My env is carbondata 1.5.0 & spark2.3.
1. How I create table and datamap
def store_ddl(carbon: SparkSession, logger: SLOGGER, parallelism: String): Unit = {
val createStoreTableSql = s"""
| CREATE TABLE IF NOT EXISTS store(
| market_code STRING,
| device_code STRING,
| country_code STRING,
| category_id INTEGER,
| product_id LONG,
| date TIMESTAMP,
| est_free_app_download LONG,
| est_paid_app_download LONG,
| est_revenue LONG
| )
| STORED BY 'carbondata'
| TBLPROPERTIES(
| 'SORT_COLUMNS'='market_code, device_code, country_code, category_id, date, product_id',
| 'NO_INVERTED_INDEX'='est_free_app_download, est_paid_app_download, est_revenue',
| 'LOCAL_DICTIONARY_ENABLE'='true',
| 'LOCAL_DICTIONARY_THRESHOLD'='1000',
| 'LOCAL_DICTIONARY_INCLUDE'='market_code, device_code, country_code',
| 'SORT_SCOPE'='LOCAL_SORT',
| 'CACHE_LEVEL'='BLOCKLET',
| 'TABLE_BLOCKSIZE'='256',
| 'GLOBAL_SORT_PARTITIONS'='${parallelism}'
| )
""".stripMargin
carbon.sql(createStoreTableSql)
val createTimeSeriesDayNoProductTableSql = s"""

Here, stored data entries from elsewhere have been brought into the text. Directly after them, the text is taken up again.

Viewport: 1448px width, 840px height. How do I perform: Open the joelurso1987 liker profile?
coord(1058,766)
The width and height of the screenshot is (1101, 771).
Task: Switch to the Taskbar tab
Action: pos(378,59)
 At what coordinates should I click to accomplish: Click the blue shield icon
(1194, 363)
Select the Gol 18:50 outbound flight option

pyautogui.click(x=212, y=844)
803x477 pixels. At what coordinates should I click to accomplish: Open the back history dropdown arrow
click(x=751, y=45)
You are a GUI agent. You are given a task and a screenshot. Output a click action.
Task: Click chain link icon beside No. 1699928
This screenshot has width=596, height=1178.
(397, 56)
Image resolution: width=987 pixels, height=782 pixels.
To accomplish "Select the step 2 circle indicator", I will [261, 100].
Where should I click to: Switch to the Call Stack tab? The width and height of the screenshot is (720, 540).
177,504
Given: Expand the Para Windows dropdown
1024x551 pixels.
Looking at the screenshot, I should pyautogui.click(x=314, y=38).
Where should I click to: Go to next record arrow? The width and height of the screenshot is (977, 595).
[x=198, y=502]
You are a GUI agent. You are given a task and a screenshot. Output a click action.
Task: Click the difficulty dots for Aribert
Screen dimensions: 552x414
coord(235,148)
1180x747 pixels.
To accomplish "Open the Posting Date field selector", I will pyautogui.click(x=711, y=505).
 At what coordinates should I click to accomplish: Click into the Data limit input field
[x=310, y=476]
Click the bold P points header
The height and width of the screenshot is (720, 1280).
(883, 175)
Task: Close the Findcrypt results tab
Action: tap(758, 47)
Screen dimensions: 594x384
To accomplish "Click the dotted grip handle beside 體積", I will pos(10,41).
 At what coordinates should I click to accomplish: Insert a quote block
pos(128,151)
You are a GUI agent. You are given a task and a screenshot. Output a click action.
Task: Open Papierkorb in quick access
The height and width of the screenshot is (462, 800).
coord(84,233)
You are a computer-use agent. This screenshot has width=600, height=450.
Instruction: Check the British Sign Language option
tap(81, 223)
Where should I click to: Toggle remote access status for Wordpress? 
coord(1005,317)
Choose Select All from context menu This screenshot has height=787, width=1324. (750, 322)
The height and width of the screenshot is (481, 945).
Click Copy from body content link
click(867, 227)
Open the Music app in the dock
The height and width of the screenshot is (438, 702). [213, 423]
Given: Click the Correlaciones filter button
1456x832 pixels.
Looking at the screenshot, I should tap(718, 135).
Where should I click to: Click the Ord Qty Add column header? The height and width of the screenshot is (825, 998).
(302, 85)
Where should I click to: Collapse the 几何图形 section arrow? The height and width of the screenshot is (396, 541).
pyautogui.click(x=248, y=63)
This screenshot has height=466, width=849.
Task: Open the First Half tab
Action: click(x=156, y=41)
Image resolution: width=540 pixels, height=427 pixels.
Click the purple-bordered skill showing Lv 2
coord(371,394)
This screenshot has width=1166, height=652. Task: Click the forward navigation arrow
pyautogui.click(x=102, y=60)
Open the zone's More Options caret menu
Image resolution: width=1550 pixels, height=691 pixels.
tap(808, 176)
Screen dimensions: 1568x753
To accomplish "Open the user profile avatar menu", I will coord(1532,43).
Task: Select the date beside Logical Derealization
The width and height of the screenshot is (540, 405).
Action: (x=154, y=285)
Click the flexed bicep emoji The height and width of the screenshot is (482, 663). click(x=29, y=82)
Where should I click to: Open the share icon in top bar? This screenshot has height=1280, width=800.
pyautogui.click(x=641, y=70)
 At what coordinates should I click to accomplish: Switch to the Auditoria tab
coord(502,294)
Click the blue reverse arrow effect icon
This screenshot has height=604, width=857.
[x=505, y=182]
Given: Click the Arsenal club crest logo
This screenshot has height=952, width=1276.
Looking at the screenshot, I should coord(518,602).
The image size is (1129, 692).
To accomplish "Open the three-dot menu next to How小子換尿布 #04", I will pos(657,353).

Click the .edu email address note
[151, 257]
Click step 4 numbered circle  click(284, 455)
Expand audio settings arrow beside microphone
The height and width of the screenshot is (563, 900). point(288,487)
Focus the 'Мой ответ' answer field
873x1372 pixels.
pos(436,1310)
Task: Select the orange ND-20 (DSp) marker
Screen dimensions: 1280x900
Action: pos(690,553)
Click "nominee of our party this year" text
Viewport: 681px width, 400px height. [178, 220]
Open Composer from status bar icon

| CREATE DATAMAP IF NOT EXISTS agg_by_day ON TABLE store
| USING 'timeSeries'
| DMPROPERTIES (
| 'EVENT_TIME'='date',
| 'DAY_GRANULARITY'='1')
| AS SELECT date, market_code, device_code, country_code, category_id,
| COUNT(product_id), COUNT(est_free_app_download), COUNT(est_free_app_download), COUNT(est_revenue),
| SUM(est_free_app_download), MIN(est_free_app_download), MAX(est_free_app_download),
| SUM(est_paid_app_download), MIN(est_paid_app_download), MAX(est_paid_app_download),
| SUM(est_revenue), MIN(est_revenue), MAX(est_revenue)
| FROM store
| GROUP BY date, market_code, device_code, country_code, category_id
""".stripMargin
carbon.sql(createTimeSeriesDayNoProductTableSql)
val createTimeSeriesMonthNoProductTableSql = s"""
| CREATE DATAMAP IF NOT EXISTS agg_by_month ON TABLE store
| USING 'timeSeries'
| DMPROPERTIES (
| 'EVENT_TIME'='date',
| 'MONTH_GRANULARITY'='1')
| AS SELECT date, market_code, device_code, country_code, category_id,
| COUNT(product_id), COUNT(est_free_app_download), COUNT(est_free_app_download), COUNT(est_revenue),
| SUM(est_free_app_download), MIN(est_free_app_download), MAX(est_free_app_download),
| SUM(est_paid_app_download), MIN(est_paid_app_download), MAX(est_paid_app_download),
| SUM(est_revenue), MIN(est_revenue), MAX(est_revenue)
| FROM store
| GROUP BY date, market_code, device_code, country_code, category_id
""".stripMargin
carbon.sql(createTimeSeriesMonthNoProductTableSql)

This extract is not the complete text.